── Extrahierter Text ──

# Verschwundene Goldfische



## Teichforum.info (1. Juni 2004)

Hallo!

Am Wochenende habe ich in meiner Aussenbadewanne (500 l Teich) das Wasser abgelassen um neues Wasser einzulassen. Irgendwie muss man ja die Schwebealgen in den Griff bekommen.

Nun hatte ich die 3 Orfen ohne Probleme gefunden und bei fallendem Wasserpegel aus dem Becken gefischt.

Meine Frau hatte aber der Tochter zu Liebe am Anfang der Woche zwei Goldfische (ca. 3- 4 cm) in den teich gesetzt, die verschwunden waren. Ich habe sie nicht gefunfen obwohl keinerlei Wasser mehr vorhanden war.

Da wir in unsere ländlichen Gegend einige Störche und __ Reiher haben, hatte ich die in Verdacht.

nachdem das Wasser nun wieder eingefüllt war, waren auch plötzlich die Goldfische wieder da. 

Woe mögen die sich versteckt haben? Graben die sich in den Boden (Etwas Schlamm und feiner Sand/ Kies) ein?

Sie erfreuen sich auf jeden Fall bester Gesundheit und ziehen Ihre Bahnen von Pflanze zu Pflanze.

//Torben


----------



## Teichforum.info (1. Juni 2004)

freut mich für die goldies das sie noch leben, aba wieso wechselst du das wasser komplett    

normalerweise macht man einen teilwasserwechsel. um ca 50%  :!: 
glaube nicht das es viel sinn macht dein gutes teichwasser gegen wasser aus der leitung auszutauschen.....


----------



## Teichforum.info (1. Juni 2004)

───
── Bereitgestellte Datensätze ──

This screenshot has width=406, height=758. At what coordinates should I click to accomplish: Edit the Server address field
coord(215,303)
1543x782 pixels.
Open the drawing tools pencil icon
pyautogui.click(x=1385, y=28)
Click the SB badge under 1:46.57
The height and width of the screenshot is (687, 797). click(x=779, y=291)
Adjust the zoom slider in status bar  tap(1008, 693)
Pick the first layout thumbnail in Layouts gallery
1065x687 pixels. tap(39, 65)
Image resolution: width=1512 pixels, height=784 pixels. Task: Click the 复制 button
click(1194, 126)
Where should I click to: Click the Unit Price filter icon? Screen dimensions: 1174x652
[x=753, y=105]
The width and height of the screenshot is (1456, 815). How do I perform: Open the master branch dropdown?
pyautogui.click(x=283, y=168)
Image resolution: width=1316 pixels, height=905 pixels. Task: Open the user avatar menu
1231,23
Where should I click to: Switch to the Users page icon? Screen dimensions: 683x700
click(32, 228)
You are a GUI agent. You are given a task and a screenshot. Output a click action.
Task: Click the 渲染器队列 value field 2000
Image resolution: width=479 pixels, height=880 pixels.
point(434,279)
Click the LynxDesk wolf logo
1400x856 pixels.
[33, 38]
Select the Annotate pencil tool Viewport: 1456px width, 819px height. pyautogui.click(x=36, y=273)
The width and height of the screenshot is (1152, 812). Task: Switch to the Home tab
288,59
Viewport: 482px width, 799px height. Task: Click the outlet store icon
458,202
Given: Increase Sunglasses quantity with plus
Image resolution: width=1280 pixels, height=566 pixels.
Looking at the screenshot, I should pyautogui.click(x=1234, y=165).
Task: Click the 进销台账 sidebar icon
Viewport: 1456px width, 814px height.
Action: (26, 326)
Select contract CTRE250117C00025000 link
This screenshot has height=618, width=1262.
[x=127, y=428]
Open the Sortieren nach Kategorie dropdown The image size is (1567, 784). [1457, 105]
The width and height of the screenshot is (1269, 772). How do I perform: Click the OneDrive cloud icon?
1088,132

───

* [Aufgabe]: Geben Sie den Forumstext über die verschwundenen Goldfische vollständig und wortgetreu wieder. Die Datensätze sind gesondertes Material.

* [Richtige Lösung]:
# Verschwundene Goldfische



## Teichforum.info (1. Juni 2004)

Hallo!

Am Wochenende habe ich in meiner Aussenbadewanne (500 l Teich) das Wasser abgelassen um neues Wasser einzulassen. Irgendwie muss man ja die Schwebealgen in den Griff bekommen.

Nun hatte ich die 3 Orfen ohne Probleme gefunden und bei fallendem Wasserpegel aus dem Becken gefischt.

Meine Frau hatte aber der Tochter zu Liebe am Anfang der Woche zwei Goldfische (ca. 3- 4 cm) in den teich gesetzt, die verschwunden waren. Ich habe sie nicht gefunfen obwohl keinerlei Wasser mehr vorhanden war.

Da wir in unsere ländlichen Gegend einige Störche und __ Reiher haben, hatte ich die in Verdacht.

nachdem das Wasser nun wieder eingefüllt war, waren auch plötzlich die Goldfische wieder da. 

Woe mögen die sich versteckt haben? Graben die sich in den Boden (Etwas Schlamm und feiner Sand/ Kies) ein?

Sie erfreuen sich auf jeden Fall bester Gesundheit und ziehen Ihre Bahnen von Pflanze zu Pflanze.

//Torben


----------



## Teichforum.info (1. Juni 2004)

freut mich für die goldies das sie noch leben, aba wieso wechselst du das wasser komplett    

normalerweise macht man einen teilwasserwechsel. um ca 50%  :!: 
glaube nicht das es viel sinn macht dein gutes teichwasser gegen wasser aus der leitung auszutauschen.....


----------



## Teichforum.info (1. Juni 2004)